O QUE FAZER: Por favor, indique o título do livro de Ivan Lins citado no texto sobre a querela da vacina.

TEXTO PARA ANÁLISE:
---+---

Na querela da vacina, positivistas mentiram, conspiraram e fizeram gol
Não me parece simples entender o movimento antivacina que arrebatou um pedaço da sociedade carioca, inclusive de seu setor popular, em 1904. Há algumas interpretações na praça da historiografia. Jeffrey Needell (1987) contrasta o destino da elite golpista, frustrada na tentativa de escorraçar os oligarcas paulistas do governo mas anistiada de pronto, com o do bloco popular, castigado em várias frentes durante e após o levante do final daquele ano.
Teresa Meade (1989) insere o episódio numa marcha mais longa de resistência à deterioração e ao encarecimento das condições de vida, que culminaria na mobilização grevista e sindical de 1917. Focalizam as camadas populares, e o entrechoque com os saberes e interesses da elite, também os trabalhos difundidos de Sidney Chalhoub (1996) e Nicolau Sevcenko (1984). José Murilo de Carvalho (1987) fala do primeiro movimento moralista da nossa história.
Para esses intérpretes, com ressalva parcial de Carvalho, o movimento e a Revolta da Vacina davam vazão a conflitos, interesses e fatores mais profundos do que exibiam na fachada. Não era só pelos 20 centavos –não era só para protestar contra a exorbitância do governo, que em contextos civilizatórios não sai por aí espetando pessoas contra a vontade delas.
Entendo e concordo com o enquadramento geral: havia mais coisas entre o céu e a terra. Mas e se nos restringíssemos ao tema em si para tentar entender o debate da época? Por exemplo: como se comportaram os positivistas, essa mistura de seita religiosa com doutrina social e movimento político que influenciou os destinos do Brasil como talvez o de nenhuma outra nação entre o final do século 19 e início do 20? Eles apanharam à beça de contadores dessa história.
Positivistas foram acusados de disseminar falsidades, de pregar o obscurantismo antimicrobiano e de manipular o tema para desfechar um golpe pretoriano contra o presidente Rodrigues Alves. Se você procurar um pouco, vai achar elementos que confirmam essas acusações. Havia, contudo, nuances que um adepto tardio do positivismo, Ivan Lins (não o cantor, mas o escritor e ensaísta mineiro) soube explorar no volume A História do Positivismo no Brasil (1964).

---+---

TRECHOS DA LISTAGEM:

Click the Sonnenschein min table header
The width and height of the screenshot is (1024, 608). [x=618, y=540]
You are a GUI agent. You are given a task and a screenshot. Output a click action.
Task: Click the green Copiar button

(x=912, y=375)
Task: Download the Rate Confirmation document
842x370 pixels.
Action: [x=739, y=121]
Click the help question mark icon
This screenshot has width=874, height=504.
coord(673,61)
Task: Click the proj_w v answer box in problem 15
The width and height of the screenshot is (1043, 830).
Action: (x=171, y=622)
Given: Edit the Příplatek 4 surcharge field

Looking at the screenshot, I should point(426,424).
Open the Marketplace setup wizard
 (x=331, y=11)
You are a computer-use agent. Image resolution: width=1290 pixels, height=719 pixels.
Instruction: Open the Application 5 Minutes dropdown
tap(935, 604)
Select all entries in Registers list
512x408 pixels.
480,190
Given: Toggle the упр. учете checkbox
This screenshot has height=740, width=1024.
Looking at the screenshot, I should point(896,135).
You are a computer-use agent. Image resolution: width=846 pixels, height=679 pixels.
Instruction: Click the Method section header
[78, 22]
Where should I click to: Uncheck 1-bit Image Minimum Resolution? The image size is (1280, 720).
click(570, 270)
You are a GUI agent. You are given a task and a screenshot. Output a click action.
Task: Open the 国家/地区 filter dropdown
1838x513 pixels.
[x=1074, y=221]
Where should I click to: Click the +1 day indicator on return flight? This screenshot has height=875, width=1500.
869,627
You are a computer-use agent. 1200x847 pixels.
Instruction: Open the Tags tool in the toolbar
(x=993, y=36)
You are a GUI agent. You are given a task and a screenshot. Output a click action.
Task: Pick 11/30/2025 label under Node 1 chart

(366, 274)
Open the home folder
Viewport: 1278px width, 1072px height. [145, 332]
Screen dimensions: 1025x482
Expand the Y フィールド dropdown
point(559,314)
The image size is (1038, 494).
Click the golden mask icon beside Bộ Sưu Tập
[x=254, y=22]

---+---

RESULTADO DO EXERCÍCIO: A História do Positivismo no Brasil